**Short problem A:** Write out the pricing passage below word for word, in full.

## Begin Source

In pricing, we tend to spend our time trying to figure out one very important number:
The exact price that a customer is willing to pay.
In figuring out that number, some of us use spreadsheets. Some of us use analytics tools. Some use Big Data and price optimization to come up with a scientific answer. And sometimes we end up just relying on a salesperson’s gut feel…for whatever good that does.
But there’s another number that also remains well-disguised at the negotiation table:
The price that your competitor is willing to offer.
That number almost certainly factors into the customer’s buying decision. But short of being told what that number is, we rarely turn to some kind of tool to figure it out.
But what if there was a way to get into your competitors’ heads and figure out how they price and the motivations that drive them. That would be a good place to start, right?
Well, one of PricingBrew’s tools highlights that it’s as simple as looking at your competitors from 3 different angles:
- Their Priorities—A competitor’s priorities speak directly to their willingness to fight the fight.
- Their Resources—The resources at the competitor’s disposal speak directly to their ability to fight if they have to.
- Their Performance—A competitor’s performance against the needs of the segment in question tells us how they are doing in the current fight for this segment.

## End Source
## Begin Data for processing

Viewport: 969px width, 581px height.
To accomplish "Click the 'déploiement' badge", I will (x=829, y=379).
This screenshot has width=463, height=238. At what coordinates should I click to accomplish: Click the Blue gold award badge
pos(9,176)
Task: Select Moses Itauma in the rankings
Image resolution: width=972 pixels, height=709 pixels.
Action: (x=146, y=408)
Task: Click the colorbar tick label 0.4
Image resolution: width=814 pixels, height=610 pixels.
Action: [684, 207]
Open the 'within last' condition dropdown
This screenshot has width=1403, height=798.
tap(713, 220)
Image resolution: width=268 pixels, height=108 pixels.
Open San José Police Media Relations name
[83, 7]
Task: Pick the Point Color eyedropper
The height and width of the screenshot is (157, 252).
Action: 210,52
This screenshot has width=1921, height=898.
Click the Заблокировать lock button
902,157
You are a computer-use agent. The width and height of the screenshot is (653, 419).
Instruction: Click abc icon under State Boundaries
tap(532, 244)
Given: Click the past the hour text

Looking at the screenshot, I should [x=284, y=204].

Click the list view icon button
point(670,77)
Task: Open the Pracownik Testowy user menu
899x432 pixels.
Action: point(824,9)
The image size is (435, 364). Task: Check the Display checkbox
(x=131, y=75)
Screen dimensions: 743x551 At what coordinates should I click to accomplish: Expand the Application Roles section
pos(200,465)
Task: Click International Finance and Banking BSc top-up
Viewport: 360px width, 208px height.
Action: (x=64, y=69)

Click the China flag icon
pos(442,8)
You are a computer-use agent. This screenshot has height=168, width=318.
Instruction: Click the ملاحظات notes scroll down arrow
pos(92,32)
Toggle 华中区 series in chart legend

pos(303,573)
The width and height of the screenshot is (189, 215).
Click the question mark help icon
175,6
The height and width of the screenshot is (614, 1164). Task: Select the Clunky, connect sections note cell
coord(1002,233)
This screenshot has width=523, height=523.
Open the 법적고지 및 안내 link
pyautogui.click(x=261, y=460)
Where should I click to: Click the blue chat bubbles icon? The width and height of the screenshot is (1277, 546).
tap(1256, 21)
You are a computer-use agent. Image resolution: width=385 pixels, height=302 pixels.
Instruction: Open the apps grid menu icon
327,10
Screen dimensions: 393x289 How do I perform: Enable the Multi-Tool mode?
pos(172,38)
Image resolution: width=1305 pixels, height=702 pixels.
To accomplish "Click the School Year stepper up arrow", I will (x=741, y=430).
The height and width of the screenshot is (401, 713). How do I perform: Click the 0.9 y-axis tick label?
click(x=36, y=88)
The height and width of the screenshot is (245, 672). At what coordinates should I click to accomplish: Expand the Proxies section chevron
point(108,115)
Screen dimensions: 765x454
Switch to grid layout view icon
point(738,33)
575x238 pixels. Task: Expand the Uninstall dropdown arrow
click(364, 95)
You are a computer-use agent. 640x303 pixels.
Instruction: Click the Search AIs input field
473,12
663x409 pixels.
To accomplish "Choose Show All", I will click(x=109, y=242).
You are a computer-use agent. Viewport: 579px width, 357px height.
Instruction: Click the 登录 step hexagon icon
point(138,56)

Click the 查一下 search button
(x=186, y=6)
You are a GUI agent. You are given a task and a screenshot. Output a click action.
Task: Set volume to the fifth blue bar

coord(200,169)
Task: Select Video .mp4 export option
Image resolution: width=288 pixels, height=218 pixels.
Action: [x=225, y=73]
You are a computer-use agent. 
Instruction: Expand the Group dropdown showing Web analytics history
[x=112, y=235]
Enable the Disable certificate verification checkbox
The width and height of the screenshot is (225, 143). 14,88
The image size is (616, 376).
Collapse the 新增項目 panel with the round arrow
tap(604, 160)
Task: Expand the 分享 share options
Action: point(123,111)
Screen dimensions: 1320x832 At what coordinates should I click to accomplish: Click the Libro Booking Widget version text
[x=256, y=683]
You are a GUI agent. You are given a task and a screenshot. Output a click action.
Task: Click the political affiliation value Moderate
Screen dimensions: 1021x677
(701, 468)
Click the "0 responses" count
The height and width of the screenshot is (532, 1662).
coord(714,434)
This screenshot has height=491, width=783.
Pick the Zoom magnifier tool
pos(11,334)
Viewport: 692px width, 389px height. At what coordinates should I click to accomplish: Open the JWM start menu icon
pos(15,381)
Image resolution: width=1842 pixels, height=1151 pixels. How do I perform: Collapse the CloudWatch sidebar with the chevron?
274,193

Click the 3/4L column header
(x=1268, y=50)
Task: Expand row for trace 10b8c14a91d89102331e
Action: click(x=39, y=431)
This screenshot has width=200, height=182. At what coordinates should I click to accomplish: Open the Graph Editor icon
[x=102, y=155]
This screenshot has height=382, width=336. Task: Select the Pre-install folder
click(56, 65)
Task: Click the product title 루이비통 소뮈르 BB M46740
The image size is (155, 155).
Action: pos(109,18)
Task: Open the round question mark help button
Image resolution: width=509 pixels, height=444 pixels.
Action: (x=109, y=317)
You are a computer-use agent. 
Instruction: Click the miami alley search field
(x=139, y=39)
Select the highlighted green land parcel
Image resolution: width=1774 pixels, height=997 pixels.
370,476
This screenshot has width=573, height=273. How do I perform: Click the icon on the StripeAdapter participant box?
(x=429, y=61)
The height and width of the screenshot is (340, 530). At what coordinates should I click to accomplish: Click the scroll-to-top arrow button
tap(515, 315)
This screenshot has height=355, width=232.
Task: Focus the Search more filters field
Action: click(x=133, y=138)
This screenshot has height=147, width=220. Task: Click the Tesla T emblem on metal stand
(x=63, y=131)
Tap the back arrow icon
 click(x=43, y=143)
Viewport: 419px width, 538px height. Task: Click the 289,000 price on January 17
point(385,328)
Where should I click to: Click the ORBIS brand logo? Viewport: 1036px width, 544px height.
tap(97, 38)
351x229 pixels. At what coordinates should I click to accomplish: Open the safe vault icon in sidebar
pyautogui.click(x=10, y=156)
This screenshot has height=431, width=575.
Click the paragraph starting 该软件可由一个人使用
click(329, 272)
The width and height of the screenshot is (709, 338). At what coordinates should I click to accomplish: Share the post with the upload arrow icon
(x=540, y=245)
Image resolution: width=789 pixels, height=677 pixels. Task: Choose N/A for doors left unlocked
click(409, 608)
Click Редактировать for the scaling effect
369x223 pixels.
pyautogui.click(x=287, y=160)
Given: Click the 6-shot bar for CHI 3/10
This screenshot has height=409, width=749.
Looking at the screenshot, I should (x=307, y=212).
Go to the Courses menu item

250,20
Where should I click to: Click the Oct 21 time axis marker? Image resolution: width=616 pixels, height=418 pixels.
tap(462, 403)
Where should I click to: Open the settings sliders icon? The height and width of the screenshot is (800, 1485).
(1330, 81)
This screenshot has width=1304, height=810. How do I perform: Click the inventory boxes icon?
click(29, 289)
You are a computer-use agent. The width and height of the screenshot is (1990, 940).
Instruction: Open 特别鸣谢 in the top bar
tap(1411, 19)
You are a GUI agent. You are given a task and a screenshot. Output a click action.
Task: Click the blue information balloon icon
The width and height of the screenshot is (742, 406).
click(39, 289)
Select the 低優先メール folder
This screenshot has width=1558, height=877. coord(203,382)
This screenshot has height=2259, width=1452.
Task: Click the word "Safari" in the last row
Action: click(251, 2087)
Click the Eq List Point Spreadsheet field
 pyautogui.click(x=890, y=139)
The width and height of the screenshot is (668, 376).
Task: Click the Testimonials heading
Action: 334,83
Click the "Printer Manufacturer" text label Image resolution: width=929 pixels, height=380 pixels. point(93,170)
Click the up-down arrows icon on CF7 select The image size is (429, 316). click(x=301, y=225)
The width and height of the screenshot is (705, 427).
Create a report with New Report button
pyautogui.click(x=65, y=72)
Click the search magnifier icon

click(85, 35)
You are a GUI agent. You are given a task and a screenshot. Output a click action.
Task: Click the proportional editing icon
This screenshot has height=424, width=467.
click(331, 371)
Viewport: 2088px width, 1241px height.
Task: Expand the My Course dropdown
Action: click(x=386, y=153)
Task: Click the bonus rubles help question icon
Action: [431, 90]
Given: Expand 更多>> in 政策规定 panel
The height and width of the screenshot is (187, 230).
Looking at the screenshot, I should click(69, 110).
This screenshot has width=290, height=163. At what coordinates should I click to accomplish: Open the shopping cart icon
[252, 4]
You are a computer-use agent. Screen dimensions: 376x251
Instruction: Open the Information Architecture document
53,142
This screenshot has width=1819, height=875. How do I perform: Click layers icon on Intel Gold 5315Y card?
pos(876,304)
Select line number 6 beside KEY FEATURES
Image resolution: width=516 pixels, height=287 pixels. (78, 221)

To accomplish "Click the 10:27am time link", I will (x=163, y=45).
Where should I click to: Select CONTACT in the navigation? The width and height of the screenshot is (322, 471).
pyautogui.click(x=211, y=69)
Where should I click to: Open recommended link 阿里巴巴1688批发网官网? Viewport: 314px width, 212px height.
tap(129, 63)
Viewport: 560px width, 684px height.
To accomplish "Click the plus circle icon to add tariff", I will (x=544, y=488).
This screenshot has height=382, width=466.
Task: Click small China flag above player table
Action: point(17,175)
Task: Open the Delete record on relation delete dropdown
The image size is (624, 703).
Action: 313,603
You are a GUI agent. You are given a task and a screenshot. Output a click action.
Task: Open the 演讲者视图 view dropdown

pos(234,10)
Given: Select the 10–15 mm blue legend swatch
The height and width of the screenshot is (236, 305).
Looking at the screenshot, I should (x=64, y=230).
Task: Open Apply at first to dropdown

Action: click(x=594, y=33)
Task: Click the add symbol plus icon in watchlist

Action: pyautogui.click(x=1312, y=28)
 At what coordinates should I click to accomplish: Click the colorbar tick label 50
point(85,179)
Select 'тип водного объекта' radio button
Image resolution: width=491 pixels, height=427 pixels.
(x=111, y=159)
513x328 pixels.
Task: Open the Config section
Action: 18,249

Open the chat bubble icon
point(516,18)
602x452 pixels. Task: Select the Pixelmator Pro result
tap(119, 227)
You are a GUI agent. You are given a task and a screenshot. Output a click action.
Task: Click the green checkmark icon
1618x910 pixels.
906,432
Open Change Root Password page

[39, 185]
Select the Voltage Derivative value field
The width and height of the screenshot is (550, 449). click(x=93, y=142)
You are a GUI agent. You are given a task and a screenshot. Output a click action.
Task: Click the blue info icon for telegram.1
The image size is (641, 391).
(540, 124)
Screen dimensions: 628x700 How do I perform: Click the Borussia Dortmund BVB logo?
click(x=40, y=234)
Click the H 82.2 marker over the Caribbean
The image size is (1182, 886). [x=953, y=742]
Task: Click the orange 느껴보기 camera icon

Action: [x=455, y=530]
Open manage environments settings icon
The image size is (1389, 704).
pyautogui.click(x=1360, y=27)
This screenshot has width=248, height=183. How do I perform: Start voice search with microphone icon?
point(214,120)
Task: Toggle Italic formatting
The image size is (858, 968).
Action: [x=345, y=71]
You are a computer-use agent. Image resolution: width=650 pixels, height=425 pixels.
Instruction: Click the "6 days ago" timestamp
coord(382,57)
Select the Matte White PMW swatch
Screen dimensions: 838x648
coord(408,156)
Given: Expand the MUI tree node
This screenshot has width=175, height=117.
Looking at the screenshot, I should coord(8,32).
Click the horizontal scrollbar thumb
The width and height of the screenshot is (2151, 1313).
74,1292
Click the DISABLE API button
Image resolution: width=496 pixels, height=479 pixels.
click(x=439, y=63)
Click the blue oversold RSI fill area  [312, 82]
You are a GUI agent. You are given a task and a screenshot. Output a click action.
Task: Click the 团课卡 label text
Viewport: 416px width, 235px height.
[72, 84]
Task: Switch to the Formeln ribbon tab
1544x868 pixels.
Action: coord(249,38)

## End Data for processing

**Short problem B:** Pull out the listing lines verbatim, from the first line of the listing up to and including the line with "Action: 210,52".

**Task solution A:**
In pricing, we tend to spend our time trying to figure out one very important number:
The exact price that a customer is willing to pay.
In figuring out that number, some of us use spreadsheets. Some of us use analytics tools. Some use Big Data and price optimization to come up with a scientific answer. And sometimes we end up just relying on a salesperson’s gut feel…for whatever good that does.
But there’s another number that also remains well-disguised at the negotiation table:
The price that your competitor is willing to offer.
That number almost certainly factors into the customer’s buying decision. But short of being told what that number is, we rarely turn to some kind of tool to figure it out.
But what if there was a way to get into your competitors’ heads and figure out how they price and the motivations that drive them. That would be a good place to start, right?
Well, one of PricingBrew’s tools highlights that it’s as simple as looking at your competitors from 3 different angles:
- Their Priorities—A competitor’s priorities speak directly to their willingness to fight the fight.
- Their Resources—The resources at the competitor’s disposal speak directly to their ability to fight if they have to.
- Their Performance—A competitor’s performance against the needs of the segment in question tells us how they are doing in the current fight for this segment.

**Task solution B:**
Viewport: 969px width, 581px height.
To accomplish "Click the 'déploiement' badge", I will (x=829, y=379).
This screenshot has width=463, height=238. At what coordinates should I click to accomplish: Click the Blue gold award badge
pos(9,176)
Task: Select Moses Itauma in the rankings
Image resolution: width=972 pixels, height=709 pixels.
Action: (x=146, y=408)
Task: Click the colorbar tick label 0.4
Image resolution: width=814 pixels, height=610 pixels.
Action: [684, 207]
Open the 'within last' condition dropdown
This screenshot has width=1403, height=798.
tap(713, 220)
Image resolution: width=268 pixels, height=108 pixels.
Open San José Police Media Relations name
[83, 7]
Task: Pick the Point Color eyedropper
The height and width of the screenshot is (157, 252).
Action: 210,52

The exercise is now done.